Ce vendredi 16 janvier 2026, dans la ville de Bukavu, province du Sud-Kivu, des éléments armés du M23, qui occupent illégalement la ville, ont procédé à un nouvel acte de vandalisme contre la résidence familiale du Président de l’Assemblée nationale.
Au cours de ce saccage, plusieurs biens retrouvés dans la maison ont été incendiés, notamment des effets personnels, des effigies ainsi que divers supports et matériels de visibilité. Ces actes de destruction délibérée s’inscrivent dans une série d’actions ciblées et intimidantes.
Déjà en début de semaine, une opération de traque avait été lancée dans la ville, visant toute personne surprise en possession d’un insigne, d’un polo ou de tout autre objet portant le nom, l’image ou la marque de l’Honorable Aimé BOJI SANGARA. Une démarche qui traduit une volonté manifeste d’intimidation politique et de répression symbolique.
• • • • •
* **Consigne 1**: Dans l'extrait fourni, condensez le paragraphe qui commence par « Déjà en début de semaine » en une seule phrase qui garde ses faits principaux.
* **Consigne 2**: Reproduisez à l'identique le passage de l'extrait fourni qui va de « Au cours de » jusqu'à « ciblées et intimidantes. ».

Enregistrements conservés
• • • • •
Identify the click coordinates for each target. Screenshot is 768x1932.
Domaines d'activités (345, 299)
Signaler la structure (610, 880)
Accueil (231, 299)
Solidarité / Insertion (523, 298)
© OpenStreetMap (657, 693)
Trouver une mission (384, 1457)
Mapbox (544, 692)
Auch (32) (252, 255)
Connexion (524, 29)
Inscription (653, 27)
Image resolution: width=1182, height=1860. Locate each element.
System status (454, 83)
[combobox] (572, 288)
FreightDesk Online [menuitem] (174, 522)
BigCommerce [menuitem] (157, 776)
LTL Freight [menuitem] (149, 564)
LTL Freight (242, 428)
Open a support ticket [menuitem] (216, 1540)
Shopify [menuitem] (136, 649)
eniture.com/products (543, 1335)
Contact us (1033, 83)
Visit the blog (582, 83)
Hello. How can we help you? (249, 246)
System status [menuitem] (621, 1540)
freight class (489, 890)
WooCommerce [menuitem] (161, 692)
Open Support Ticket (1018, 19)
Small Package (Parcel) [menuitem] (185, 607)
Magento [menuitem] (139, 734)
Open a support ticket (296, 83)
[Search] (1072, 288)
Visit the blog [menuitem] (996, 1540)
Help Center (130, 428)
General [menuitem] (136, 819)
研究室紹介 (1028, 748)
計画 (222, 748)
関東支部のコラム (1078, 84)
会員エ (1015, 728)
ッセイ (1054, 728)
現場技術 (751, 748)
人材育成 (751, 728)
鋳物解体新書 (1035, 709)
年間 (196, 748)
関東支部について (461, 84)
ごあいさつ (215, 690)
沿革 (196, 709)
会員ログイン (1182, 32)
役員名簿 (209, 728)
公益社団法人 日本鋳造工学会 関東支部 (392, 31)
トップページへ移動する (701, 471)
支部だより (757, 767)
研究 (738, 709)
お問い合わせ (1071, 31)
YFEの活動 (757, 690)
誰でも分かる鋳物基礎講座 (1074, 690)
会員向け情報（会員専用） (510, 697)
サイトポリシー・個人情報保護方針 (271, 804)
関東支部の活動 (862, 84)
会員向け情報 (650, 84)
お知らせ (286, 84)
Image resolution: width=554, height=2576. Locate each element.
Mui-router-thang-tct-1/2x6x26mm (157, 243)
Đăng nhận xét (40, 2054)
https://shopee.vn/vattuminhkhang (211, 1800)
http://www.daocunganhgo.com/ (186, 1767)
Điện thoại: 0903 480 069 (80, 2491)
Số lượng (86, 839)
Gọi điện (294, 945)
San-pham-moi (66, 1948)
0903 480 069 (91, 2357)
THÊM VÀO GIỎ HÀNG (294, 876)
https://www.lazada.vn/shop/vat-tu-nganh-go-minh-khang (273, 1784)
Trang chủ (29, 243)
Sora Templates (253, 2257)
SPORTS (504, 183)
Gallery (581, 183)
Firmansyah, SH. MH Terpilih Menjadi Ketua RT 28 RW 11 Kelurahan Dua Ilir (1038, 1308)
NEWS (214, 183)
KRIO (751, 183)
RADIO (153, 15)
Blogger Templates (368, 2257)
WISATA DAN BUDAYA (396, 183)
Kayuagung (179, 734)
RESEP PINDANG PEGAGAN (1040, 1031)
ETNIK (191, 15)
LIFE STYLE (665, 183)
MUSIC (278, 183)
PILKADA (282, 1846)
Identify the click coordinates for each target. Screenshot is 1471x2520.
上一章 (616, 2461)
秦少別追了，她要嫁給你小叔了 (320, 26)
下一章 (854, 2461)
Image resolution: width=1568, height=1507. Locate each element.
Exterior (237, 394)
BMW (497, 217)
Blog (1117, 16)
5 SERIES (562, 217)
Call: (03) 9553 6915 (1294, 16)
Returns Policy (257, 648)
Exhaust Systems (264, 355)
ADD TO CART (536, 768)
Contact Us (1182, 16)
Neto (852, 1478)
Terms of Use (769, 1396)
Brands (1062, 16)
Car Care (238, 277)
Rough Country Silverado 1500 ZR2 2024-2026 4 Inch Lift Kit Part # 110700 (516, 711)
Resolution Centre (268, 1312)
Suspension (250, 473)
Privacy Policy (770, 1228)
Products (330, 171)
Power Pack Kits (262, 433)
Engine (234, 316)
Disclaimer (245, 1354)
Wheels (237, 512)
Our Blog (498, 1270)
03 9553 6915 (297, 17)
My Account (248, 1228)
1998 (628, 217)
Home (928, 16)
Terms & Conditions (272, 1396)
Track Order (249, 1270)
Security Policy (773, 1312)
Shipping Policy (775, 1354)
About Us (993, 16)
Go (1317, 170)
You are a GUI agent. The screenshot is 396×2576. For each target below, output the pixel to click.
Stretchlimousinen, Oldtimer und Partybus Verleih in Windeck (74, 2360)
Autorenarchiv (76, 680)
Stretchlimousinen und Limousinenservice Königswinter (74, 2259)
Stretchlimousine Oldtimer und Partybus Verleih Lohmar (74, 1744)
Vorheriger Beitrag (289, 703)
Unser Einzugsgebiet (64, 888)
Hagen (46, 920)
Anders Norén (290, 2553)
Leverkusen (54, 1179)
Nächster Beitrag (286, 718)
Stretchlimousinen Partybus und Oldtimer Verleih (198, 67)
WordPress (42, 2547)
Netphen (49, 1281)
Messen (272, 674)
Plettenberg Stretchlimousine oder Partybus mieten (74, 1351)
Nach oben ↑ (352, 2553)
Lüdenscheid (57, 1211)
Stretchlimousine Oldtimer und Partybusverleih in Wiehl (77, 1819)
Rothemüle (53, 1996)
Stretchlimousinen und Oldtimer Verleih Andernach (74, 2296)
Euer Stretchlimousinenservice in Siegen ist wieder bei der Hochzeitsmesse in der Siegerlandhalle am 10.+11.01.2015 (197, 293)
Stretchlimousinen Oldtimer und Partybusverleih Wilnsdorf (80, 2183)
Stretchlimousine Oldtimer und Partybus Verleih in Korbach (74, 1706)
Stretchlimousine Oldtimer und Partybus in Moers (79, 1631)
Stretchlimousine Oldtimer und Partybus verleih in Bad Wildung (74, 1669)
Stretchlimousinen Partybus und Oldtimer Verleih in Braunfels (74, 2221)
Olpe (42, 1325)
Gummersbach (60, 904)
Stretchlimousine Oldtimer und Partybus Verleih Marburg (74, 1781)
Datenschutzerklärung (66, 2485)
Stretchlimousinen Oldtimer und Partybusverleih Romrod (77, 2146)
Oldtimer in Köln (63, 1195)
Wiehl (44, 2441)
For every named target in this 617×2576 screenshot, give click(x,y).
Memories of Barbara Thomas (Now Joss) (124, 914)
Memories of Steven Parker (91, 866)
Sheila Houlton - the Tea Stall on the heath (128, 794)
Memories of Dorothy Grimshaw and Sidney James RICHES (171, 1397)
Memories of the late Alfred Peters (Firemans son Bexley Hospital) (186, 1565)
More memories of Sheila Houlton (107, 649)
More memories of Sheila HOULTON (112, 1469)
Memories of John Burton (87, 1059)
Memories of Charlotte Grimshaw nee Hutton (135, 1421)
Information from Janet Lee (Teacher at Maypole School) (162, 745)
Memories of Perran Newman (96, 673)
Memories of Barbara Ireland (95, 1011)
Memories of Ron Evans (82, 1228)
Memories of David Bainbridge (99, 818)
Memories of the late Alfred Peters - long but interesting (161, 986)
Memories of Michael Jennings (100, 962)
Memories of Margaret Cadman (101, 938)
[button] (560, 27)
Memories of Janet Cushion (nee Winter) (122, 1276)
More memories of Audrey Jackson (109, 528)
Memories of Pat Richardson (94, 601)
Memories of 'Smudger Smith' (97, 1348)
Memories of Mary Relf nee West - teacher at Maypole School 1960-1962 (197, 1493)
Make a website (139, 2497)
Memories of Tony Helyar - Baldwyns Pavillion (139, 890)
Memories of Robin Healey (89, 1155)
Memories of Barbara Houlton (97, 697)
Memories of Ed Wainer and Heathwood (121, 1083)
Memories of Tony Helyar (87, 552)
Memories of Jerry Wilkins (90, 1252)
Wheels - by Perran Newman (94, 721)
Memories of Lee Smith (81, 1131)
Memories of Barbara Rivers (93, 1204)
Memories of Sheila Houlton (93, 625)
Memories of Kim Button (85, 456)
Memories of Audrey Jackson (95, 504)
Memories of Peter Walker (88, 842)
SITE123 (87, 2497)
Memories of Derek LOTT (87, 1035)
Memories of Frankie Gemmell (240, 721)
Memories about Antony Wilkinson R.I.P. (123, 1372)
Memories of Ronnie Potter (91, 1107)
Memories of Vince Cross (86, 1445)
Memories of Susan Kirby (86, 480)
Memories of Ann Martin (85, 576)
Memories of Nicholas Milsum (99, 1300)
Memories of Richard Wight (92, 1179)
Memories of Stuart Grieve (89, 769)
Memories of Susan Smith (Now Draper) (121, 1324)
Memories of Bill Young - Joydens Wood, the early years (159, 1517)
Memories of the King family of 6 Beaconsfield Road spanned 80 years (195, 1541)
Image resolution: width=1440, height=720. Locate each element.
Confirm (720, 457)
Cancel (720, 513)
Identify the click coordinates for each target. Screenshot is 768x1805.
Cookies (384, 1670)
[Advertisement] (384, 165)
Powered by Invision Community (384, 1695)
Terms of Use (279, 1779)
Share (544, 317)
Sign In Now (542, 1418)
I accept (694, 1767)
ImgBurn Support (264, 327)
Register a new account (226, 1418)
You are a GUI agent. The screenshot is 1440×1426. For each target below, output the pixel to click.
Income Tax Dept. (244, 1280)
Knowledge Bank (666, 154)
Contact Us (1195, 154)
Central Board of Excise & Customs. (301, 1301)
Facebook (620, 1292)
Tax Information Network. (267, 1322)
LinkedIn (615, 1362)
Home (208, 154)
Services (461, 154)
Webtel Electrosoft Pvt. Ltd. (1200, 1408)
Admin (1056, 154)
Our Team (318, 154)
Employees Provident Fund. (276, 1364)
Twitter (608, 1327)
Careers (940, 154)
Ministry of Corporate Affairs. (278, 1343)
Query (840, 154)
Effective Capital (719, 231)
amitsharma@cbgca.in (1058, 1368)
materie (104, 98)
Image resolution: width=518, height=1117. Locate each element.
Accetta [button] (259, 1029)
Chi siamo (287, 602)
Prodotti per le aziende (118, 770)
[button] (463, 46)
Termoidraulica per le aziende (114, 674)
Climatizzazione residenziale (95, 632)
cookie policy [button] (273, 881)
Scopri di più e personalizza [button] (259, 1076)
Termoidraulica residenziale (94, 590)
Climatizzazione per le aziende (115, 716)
• • • • •
* **Votre réponse 1**: Dès le début de la semaine, une traque a été lancée dans la ville contre toute personne trouvée avec un insigne, un polo ou un autre objet portant le nom, l'image ou la marque de l'Honorable Aimé BOJI SANGARA, ce qui traduit une volonté manifeste d'intimidation politique et de répression symbolique.

* **Votre réponse 2**:
Au cours de ce saccage, plusieurs biens retrouvés dans la maison ont été incendiés, notamment des effets personnels, des effigies ainsi que divers supports et matériels de visibilité. Ces actes de destruction délibérée s’inscrivent dans une série d’actions ciblées et intimidantes.